* **Your instructions**
Count the lines below that contain the word "minus", and reply with that number alone.

* **Records for this task**

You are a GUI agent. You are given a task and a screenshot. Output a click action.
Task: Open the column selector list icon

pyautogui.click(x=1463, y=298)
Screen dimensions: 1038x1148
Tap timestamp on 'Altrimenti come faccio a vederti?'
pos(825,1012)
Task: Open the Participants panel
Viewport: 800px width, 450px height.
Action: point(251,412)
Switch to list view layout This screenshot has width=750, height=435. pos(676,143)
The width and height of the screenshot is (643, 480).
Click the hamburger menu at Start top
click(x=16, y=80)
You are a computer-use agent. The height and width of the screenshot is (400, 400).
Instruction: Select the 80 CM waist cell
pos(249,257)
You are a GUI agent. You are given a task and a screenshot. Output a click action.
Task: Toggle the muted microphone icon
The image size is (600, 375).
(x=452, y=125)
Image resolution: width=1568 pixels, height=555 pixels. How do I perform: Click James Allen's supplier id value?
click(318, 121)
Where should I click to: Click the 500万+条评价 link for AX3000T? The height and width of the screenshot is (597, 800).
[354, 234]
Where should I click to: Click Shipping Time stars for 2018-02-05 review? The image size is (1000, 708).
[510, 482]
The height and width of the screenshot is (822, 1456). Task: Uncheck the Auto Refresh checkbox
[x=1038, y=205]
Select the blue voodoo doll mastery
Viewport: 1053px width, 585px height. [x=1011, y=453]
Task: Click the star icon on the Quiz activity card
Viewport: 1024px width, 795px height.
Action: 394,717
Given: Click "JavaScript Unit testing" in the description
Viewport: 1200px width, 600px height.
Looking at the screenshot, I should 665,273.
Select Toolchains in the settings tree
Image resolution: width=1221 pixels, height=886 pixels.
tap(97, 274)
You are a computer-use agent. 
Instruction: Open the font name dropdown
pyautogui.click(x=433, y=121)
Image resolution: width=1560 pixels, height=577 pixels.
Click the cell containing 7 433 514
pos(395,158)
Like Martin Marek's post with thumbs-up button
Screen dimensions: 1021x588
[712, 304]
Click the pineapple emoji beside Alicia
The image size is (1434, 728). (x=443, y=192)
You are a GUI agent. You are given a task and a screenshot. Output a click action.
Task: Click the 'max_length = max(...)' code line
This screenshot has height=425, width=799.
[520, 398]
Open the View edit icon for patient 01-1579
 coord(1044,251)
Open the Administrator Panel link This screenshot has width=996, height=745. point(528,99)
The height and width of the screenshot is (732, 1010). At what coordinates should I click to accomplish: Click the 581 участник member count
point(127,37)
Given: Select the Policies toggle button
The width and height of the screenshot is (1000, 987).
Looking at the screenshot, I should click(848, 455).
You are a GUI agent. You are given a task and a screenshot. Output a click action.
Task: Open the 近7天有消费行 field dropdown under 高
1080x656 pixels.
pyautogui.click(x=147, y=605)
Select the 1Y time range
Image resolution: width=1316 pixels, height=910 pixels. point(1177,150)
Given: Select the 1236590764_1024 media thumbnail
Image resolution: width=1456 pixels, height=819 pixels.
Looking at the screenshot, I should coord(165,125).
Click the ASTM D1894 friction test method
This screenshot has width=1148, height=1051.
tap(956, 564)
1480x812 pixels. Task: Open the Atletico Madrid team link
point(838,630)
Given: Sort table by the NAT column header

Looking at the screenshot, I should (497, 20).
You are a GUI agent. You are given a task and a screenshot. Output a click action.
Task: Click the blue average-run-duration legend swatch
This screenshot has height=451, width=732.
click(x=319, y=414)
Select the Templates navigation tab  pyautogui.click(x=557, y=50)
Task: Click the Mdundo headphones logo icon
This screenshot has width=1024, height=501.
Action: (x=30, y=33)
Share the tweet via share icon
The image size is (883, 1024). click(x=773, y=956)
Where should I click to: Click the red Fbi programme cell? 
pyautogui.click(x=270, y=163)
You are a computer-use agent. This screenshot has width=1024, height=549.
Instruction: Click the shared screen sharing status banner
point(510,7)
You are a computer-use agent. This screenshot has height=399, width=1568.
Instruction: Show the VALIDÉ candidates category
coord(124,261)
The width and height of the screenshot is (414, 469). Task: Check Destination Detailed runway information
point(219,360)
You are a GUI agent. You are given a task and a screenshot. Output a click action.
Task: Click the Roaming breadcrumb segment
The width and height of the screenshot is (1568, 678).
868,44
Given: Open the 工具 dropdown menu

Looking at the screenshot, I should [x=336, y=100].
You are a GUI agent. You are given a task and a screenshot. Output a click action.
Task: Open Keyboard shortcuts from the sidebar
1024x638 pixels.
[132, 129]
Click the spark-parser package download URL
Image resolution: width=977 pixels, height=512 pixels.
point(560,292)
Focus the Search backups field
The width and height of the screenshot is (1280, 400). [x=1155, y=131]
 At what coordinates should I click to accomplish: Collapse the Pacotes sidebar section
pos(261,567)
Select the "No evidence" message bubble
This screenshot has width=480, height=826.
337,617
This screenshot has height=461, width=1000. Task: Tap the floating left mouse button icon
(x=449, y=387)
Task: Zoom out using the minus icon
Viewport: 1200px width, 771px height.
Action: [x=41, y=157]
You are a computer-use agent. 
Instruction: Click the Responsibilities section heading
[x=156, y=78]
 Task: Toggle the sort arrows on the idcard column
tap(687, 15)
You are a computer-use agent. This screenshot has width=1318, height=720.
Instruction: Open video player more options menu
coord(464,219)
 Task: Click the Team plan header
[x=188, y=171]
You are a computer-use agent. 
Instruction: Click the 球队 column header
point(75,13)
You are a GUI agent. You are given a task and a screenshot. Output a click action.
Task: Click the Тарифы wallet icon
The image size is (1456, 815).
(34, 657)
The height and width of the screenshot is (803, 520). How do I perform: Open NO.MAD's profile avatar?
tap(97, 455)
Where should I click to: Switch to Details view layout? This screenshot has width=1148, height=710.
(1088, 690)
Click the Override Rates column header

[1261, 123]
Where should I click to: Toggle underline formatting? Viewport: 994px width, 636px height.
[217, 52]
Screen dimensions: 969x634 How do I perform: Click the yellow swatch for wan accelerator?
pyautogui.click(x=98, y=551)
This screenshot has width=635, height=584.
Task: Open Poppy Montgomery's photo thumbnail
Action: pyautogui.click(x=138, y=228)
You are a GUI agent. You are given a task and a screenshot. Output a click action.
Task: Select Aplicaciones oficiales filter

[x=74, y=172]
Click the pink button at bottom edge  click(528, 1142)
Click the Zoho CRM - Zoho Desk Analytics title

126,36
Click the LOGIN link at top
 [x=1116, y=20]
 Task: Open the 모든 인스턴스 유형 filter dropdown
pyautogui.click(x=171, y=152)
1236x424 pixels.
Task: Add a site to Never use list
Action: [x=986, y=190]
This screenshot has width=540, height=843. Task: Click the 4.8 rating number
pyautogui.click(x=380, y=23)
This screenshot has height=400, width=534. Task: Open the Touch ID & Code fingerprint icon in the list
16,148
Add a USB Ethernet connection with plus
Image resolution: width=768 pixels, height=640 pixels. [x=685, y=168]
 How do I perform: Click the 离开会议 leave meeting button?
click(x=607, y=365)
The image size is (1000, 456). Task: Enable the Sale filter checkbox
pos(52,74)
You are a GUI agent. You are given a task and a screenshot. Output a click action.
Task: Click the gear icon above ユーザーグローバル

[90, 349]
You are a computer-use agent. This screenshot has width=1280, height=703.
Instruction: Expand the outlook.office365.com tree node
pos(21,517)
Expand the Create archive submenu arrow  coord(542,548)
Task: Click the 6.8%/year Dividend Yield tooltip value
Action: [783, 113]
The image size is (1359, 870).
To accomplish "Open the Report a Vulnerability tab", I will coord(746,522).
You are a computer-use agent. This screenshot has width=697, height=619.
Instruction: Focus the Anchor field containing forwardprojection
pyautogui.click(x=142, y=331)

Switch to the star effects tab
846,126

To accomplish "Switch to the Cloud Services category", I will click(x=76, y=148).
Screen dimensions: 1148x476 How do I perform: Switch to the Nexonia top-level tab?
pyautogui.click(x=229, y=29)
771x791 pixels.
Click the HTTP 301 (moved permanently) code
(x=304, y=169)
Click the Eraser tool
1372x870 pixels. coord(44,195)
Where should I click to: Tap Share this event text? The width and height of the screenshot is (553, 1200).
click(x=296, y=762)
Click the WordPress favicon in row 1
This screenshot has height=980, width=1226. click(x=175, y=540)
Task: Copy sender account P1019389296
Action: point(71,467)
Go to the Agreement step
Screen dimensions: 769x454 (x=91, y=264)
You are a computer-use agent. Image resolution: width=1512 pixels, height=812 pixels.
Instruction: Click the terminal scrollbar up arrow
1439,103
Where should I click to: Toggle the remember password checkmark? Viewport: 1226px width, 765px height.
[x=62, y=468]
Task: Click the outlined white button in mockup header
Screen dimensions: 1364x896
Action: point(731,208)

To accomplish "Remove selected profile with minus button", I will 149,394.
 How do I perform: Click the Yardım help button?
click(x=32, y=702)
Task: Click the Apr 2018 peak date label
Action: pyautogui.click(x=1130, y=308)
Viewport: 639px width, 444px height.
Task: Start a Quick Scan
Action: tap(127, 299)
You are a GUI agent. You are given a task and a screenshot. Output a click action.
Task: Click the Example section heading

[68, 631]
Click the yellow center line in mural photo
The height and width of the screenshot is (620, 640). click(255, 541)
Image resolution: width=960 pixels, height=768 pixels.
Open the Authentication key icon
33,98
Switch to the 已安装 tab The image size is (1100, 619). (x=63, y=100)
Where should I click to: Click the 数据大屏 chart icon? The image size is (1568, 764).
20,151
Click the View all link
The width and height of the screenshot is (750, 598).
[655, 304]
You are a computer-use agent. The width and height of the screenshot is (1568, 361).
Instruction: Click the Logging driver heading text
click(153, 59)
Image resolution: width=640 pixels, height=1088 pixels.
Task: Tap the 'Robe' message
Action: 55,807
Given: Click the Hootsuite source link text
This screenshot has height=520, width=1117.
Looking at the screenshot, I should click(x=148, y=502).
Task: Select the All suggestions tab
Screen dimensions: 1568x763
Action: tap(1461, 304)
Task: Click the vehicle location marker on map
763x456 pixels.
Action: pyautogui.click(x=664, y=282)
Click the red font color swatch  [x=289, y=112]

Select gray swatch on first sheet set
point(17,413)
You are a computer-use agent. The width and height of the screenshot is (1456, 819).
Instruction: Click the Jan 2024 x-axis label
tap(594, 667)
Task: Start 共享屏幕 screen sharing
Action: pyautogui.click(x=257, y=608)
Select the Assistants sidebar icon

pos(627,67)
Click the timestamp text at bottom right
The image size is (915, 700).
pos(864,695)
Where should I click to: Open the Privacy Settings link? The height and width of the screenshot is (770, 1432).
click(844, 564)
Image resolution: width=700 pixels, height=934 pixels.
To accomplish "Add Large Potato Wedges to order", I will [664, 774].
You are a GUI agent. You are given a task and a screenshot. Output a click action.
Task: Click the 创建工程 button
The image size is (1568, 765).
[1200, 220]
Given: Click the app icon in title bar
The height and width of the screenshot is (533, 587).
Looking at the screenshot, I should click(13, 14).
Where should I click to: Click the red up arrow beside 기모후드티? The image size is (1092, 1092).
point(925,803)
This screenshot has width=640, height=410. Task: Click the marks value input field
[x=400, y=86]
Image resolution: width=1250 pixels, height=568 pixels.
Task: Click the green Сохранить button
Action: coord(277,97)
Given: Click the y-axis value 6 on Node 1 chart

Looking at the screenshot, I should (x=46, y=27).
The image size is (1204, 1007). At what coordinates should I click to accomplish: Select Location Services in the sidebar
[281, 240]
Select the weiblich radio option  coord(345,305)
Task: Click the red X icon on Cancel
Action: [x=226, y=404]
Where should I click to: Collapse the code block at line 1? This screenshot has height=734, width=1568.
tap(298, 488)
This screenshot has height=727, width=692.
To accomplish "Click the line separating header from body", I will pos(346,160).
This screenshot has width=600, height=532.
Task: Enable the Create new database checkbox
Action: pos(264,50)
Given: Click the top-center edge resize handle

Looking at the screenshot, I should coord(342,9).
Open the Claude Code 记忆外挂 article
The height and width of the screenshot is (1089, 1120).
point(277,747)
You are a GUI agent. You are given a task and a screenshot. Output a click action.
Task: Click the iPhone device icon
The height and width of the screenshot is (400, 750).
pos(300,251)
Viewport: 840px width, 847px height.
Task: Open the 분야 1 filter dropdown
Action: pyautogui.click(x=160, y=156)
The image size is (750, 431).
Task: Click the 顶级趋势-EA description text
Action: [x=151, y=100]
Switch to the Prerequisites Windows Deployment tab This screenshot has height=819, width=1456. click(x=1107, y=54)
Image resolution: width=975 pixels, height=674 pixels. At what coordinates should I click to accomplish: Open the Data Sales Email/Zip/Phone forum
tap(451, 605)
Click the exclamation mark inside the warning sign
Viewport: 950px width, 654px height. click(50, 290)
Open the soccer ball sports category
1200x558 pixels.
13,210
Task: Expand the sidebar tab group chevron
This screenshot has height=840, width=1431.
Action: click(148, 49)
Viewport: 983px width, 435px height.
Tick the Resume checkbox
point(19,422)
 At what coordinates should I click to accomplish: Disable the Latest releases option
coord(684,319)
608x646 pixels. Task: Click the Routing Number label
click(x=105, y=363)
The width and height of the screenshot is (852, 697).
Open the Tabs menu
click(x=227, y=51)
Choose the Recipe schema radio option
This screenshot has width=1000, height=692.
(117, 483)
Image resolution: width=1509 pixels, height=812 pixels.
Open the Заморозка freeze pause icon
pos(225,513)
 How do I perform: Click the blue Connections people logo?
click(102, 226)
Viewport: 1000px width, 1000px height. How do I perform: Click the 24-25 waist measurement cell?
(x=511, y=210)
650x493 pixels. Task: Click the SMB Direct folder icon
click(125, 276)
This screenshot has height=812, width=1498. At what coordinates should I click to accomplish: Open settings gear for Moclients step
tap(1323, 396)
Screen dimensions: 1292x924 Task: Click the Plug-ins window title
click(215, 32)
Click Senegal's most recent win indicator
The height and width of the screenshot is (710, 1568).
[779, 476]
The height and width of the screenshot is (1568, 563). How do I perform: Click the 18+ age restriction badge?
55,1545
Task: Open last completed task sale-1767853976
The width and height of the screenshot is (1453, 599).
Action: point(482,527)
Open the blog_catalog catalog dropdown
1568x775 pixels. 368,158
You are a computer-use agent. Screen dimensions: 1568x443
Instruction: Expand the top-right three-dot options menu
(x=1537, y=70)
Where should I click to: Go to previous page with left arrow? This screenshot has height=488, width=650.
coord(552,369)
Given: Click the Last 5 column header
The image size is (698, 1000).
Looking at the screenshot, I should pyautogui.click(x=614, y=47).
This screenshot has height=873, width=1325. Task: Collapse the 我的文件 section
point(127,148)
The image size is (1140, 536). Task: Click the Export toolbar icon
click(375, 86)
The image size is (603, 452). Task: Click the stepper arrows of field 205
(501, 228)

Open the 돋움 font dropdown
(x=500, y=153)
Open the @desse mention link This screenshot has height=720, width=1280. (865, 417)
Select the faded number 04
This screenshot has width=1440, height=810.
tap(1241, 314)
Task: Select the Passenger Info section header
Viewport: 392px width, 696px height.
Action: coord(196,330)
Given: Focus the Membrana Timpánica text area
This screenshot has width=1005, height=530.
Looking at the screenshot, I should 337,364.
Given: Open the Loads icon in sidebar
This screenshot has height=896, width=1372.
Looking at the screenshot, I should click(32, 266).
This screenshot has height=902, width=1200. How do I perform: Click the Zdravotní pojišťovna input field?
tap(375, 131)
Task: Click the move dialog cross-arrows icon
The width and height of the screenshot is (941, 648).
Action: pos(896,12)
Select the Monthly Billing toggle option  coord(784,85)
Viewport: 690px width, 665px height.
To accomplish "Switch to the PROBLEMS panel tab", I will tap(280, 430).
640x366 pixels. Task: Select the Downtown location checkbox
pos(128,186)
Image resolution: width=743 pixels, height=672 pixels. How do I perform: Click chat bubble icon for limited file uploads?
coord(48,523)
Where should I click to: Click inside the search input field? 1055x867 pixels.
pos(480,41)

* **Result**
2